[[ Data excerpts open ]]

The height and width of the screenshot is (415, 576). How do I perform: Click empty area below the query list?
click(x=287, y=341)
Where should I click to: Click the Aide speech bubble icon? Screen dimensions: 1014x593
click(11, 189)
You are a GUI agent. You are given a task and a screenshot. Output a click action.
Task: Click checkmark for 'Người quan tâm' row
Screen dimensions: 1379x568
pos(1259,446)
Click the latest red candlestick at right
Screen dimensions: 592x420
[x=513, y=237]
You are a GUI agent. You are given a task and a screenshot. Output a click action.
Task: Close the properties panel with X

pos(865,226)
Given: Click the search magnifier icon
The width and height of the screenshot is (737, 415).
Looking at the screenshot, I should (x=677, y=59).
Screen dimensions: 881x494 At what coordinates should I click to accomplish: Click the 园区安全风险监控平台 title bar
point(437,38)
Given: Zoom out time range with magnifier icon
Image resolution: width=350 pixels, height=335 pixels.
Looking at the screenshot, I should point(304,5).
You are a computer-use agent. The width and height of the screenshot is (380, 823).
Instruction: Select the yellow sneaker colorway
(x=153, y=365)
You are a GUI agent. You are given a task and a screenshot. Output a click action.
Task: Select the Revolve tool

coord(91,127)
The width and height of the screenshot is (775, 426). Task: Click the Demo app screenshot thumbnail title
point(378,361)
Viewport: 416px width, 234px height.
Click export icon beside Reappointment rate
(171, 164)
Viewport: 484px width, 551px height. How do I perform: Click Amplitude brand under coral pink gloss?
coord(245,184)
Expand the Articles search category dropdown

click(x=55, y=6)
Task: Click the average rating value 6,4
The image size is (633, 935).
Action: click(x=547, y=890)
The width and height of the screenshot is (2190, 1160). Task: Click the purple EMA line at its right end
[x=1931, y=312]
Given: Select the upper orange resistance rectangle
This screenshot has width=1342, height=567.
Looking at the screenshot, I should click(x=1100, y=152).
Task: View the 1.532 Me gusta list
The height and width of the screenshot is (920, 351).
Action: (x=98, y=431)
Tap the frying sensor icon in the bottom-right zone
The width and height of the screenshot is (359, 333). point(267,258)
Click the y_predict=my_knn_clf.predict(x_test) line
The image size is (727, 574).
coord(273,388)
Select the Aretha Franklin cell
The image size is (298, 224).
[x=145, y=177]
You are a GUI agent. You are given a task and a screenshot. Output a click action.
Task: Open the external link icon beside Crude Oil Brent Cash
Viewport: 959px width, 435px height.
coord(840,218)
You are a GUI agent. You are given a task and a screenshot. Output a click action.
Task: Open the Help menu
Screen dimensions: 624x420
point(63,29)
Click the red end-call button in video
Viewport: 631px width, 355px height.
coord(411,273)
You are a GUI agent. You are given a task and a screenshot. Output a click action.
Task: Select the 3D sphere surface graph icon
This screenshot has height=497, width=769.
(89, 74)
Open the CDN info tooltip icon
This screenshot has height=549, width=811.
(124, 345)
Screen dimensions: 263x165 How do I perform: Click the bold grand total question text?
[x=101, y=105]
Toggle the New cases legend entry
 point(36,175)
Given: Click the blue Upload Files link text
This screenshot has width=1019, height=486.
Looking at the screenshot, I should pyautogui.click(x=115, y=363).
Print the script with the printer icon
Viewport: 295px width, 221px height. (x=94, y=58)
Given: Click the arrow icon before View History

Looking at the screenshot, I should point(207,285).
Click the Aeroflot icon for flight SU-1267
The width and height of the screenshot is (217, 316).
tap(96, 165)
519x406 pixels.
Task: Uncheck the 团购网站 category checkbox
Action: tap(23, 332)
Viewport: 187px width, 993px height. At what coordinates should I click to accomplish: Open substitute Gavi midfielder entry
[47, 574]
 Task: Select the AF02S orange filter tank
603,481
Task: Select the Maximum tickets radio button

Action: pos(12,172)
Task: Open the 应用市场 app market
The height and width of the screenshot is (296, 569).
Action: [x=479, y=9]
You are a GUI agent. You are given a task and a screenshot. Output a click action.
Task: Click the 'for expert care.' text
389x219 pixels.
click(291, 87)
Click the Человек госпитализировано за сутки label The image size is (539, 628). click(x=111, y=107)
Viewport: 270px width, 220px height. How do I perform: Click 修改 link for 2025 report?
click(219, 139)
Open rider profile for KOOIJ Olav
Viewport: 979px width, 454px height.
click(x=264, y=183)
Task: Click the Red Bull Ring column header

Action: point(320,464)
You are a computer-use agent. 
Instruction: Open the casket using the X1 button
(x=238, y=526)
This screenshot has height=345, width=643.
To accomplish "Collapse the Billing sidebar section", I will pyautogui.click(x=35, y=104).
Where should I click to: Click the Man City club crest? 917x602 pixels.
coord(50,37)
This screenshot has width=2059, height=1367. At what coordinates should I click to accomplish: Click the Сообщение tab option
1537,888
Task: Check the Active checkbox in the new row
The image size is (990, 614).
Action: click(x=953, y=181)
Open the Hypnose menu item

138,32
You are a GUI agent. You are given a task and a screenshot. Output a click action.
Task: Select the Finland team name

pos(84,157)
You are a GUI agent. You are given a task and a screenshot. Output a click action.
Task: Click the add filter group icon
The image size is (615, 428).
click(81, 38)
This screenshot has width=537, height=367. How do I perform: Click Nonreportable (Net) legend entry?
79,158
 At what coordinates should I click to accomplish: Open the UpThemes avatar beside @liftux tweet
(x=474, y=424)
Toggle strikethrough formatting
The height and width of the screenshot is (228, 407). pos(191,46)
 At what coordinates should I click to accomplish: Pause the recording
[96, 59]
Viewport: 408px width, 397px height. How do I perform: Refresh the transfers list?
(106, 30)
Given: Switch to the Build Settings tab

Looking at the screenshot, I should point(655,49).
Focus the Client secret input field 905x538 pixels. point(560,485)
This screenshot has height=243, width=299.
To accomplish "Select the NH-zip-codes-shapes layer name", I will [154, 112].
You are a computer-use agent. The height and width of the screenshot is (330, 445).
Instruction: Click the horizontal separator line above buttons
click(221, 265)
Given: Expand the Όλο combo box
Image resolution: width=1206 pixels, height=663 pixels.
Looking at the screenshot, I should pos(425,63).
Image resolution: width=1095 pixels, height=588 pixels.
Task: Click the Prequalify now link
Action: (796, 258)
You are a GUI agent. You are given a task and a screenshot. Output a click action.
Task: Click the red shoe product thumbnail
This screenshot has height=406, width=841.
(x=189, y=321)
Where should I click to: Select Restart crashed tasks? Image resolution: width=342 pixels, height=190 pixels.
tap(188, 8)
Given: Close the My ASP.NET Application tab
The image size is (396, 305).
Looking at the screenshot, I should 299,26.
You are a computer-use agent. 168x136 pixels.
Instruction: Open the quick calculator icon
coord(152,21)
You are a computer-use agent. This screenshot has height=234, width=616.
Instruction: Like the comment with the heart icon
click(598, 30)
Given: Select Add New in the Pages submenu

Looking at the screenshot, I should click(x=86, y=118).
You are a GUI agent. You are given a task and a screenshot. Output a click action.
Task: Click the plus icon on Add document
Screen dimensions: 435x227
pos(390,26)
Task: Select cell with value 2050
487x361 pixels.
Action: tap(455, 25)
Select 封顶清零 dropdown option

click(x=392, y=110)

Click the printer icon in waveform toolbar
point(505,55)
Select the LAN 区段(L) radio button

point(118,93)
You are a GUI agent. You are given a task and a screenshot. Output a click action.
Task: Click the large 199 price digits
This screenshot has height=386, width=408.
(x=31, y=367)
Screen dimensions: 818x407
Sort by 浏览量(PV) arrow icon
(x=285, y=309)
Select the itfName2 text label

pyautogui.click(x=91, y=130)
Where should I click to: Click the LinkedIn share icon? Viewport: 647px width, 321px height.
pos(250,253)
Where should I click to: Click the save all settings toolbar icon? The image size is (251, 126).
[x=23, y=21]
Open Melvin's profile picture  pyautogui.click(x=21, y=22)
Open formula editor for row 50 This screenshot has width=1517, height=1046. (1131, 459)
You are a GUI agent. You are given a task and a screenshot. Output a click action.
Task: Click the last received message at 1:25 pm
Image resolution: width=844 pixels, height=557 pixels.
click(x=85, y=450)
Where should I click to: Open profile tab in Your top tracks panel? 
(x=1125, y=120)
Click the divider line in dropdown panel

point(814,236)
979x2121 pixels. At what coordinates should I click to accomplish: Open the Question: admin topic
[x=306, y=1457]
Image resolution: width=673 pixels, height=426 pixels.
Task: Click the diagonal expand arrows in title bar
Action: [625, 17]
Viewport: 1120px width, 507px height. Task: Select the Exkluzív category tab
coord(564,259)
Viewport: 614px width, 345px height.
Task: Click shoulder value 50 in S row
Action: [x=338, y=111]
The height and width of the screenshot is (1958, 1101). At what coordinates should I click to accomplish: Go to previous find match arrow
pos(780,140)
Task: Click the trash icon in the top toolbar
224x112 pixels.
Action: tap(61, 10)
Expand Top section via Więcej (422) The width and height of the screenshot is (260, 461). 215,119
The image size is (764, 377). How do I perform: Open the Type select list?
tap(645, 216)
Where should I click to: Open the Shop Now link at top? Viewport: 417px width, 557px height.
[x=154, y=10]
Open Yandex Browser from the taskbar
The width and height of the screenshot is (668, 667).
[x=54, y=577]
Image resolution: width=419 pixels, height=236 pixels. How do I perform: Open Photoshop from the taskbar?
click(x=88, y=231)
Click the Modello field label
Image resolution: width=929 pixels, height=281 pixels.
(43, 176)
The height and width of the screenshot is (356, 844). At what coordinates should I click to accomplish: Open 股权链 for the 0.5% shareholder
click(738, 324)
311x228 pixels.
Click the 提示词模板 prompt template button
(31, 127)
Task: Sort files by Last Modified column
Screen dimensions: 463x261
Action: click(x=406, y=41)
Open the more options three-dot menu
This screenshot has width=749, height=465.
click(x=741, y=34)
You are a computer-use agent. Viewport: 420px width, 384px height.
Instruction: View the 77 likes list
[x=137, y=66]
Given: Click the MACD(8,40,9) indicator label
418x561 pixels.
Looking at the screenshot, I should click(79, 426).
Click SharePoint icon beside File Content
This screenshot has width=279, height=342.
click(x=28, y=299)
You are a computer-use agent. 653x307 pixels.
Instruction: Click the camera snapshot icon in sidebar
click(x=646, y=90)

[[ Data excerpts closed ]]

Your task: Locate the word "will" in the records and collect each line it appears in.

Exercise response:
To accomplish "Collapse the Billing sidebar section", I will pyautogui.click(x=35, y=104).
To accomplish "Select the NH-zip-codes-shapes layer name", I will [154, 112].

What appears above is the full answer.